____ Data under study

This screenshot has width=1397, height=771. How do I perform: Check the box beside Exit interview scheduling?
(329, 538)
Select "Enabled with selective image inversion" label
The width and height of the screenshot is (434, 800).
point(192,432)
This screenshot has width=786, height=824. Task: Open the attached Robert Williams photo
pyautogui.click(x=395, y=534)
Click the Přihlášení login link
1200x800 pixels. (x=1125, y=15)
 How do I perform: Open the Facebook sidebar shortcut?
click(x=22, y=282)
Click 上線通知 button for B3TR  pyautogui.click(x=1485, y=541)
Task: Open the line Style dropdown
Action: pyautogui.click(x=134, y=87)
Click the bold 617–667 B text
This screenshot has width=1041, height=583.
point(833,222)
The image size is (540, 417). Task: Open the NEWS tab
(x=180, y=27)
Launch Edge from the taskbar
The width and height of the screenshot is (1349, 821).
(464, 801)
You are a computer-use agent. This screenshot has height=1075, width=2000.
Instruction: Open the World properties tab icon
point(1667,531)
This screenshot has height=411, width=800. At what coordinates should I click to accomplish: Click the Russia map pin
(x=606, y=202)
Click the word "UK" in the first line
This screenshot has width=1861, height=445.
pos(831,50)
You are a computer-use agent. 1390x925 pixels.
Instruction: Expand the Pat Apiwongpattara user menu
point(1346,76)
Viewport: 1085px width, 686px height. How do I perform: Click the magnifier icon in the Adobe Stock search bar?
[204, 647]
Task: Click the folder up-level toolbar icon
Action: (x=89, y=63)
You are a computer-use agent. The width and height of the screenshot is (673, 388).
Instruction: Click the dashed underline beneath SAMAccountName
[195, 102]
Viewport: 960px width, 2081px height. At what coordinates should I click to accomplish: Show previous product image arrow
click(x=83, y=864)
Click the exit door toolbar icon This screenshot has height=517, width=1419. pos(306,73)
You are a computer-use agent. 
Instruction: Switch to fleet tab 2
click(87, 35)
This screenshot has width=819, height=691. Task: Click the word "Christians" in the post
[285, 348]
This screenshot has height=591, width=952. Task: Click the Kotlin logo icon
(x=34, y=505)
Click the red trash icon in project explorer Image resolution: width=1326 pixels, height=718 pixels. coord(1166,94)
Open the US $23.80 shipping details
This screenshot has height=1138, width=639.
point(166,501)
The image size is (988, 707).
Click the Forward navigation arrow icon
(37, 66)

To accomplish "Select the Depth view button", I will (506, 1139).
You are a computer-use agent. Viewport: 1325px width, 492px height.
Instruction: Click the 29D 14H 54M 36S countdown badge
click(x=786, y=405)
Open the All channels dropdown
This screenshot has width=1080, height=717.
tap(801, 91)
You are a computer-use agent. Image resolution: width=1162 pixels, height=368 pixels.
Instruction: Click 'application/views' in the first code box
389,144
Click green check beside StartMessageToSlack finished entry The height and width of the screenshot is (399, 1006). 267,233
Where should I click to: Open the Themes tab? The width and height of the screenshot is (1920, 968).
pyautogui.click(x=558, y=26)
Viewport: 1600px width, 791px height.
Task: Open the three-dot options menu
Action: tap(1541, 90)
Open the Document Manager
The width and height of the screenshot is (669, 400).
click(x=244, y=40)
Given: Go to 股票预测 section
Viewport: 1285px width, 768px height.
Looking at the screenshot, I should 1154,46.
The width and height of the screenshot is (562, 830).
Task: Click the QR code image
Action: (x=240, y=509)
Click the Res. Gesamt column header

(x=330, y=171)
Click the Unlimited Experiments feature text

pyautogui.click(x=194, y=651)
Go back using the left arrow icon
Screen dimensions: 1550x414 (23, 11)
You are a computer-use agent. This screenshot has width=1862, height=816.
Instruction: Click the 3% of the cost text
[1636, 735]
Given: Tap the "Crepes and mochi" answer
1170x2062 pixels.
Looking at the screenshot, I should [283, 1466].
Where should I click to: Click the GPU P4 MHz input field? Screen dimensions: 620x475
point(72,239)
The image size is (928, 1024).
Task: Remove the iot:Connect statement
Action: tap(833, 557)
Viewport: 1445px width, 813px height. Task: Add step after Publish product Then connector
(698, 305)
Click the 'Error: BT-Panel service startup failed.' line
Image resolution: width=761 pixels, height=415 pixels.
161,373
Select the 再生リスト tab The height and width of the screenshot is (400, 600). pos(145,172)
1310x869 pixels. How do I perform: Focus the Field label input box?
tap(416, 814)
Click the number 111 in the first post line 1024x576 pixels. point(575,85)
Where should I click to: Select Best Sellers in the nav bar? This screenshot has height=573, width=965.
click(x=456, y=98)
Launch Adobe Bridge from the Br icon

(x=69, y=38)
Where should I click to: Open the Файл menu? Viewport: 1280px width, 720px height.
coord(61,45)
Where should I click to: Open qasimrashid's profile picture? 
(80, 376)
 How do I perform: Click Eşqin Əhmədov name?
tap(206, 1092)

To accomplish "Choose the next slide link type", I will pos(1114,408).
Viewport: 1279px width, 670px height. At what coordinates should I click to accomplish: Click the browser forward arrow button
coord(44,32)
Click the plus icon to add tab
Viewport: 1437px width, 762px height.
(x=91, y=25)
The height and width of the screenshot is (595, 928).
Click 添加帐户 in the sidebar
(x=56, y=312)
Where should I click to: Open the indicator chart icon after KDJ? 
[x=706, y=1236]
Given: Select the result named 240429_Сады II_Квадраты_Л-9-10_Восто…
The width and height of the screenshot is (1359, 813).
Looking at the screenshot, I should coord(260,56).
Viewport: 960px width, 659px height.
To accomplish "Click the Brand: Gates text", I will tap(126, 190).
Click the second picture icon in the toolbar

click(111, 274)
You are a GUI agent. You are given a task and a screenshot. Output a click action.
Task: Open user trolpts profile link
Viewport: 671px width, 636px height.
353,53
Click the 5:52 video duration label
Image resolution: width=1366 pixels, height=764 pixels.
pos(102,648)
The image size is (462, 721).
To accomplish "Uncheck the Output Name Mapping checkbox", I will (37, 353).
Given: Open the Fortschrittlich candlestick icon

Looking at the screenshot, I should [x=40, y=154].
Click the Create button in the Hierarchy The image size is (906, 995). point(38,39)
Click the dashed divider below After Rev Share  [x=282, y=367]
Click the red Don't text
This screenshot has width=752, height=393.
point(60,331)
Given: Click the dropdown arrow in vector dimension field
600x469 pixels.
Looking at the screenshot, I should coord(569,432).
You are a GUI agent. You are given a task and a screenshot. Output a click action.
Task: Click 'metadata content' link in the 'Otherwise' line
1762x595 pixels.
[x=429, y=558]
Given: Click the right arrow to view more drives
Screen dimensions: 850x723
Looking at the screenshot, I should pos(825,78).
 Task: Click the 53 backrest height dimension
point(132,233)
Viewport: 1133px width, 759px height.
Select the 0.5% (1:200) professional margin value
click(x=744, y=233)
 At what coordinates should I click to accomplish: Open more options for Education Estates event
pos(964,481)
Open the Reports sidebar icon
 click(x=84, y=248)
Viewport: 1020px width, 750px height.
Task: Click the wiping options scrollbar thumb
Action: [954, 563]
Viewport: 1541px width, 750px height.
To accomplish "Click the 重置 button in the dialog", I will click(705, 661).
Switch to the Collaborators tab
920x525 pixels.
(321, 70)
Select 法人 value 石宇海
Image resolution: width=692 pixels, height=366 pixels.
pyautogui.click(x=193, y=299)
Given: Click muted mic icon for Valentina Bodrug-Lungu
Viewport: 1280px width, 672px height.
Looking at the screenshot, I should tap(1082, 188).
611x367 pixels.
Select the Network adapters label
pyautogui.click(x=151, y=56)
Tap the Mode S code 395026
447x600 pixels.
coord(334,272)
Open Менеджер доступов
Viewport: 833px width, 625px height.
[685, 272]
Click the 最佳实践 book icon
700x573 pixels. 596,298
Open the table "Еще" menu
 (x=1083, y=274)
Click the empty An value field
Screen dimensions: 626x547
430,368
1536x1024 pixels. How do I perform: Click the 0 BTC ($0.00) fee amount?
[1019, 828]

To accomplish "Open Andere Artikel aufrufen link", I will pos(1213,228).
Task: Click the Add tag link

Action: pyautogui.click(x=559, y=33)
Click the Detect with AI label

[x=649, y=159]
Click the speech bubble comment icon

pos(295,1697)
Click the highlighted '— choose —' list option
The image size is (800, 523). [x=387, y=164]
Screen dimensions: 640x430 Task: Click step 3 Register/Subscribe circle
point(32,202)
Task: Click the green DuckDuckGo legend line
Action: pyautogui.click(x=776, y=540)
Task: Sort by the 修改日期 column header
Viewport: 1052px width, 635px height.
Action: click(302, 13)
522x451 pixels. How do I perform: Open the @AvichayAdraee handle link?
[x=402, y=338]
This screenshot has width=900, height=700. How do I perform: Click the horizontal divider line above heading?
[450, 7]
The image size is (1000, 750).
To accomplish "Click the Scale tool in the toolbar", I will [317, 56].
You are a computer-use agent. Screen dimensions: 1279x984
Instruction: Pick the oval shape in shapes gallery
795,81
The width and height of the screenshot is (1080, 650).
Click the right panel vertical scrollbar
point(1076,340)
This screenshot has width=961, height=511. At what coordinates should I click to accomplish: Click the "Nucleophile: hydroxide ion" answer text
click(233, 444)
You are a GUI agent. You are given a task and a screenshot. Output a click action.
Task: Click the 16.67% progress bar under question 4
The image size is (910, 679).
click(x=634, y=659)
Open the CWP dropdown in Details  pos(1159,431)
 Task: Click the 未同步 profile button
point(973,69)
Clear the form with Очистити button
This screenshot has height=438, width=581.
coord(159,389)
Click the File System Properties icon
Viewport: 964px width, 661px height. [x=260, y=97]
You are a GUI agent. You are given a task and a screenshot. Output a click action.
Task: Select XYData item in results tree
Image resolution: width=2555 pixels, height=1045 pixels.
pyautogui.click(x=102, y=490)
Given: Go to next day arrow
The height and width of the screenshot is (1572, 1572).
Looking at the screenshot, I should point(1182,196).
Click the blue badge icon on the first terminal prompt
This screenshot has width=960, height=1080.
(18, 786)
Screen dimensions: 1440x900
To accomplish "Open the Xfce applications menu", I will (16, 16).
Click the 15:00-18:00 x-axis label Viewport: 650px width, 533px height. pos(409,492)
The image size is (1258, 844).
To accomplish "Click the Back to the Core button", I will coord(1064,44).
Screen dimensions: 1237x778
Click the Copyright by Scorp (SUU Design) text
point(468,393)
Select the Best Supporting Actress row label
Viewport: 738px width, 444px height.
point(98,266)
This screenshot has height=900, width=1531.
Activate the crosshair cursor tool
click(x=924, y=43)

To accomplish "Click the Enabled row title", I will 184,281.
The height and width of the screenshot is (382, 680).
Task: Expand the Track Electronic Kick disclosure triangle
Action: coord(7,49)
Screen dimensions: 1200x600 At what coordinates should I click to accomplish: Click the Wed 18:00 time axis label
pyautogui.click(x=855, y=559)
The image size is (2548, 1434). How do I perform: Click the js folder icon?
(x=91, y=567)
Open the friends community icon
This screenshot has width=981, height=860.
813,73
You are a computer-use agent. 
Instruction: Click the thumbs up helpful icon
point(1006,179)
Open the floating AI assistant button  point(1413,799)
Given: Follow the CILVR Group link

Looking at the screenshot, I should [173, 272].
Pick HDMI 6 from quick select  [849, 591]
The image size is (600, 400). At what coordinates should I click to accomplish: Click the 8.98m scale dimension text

________

*Prompt*
Quote the data above from the line containing "Viewport: 960px width, 2081px" to the line containing "Given: Go to 股票预测 section", inclusive, and stop.

*Solved problem*
Viewport: 960px width, 2081px height. At what coordinates should I click to accomplish: Show previous product image arrow
click(x=83, y=864)
Click the exit door toolbar icon This screenshot has height=517, width=1419. pos(306,73)
You are a computer-use agent. 
Instruction: Switch to fleet tab 2
click(87, 35)
This screenshot has width=819, height=691. Task: Click the word "Christians" in the post
[285, 348]
This screenshot has height=591, width=952. Task: Click the Kotlin logo icon
(x=34, y=505)
Click the red trash icon in project explorer Image resolution: width=1326 pixels, height=718 pixels. coord(1166,94)
Open the US $23.80 shipping details
This screenshot has height=1138, width=639.
point(166,501)
The image size is (988, 707).
Click the Forward navigation arrow icon
(37, 66)

To accomplish "Select the Depth view button", I will (506, 1139).
You are a computer-use agent. Viewport: 1325px width, 492px height.
Instruction: Click the 29D 14H 54M 36S countdown badge
click(x=786, y=405)
Open the All channels dropdown
This screenshot has width=1080, height=717.
tap(801, 91)
You are a computer-use agent. Image resolution: width=1162 pixels, height=368 pixels.
Instruction: Click 'application/views' in the first code box
389,144
Click green check beside StartMessageToSlack finished entry The height and width of the screenshot is (399, 1006). 267,233
Where should I click to: Open the Themes tab? The width and height of the screenshot is (1920, 968).
pyautogui.click(x=558, y=26)
Viewport: 1600px width, 791px height.
Task: Open the three-dot options menu
Action: tap(1541, 90)
Open the Document Manager
The width and height of the screenshot is (669, 400).
click(x=244, y=40)
Given: Go to 股票预测 section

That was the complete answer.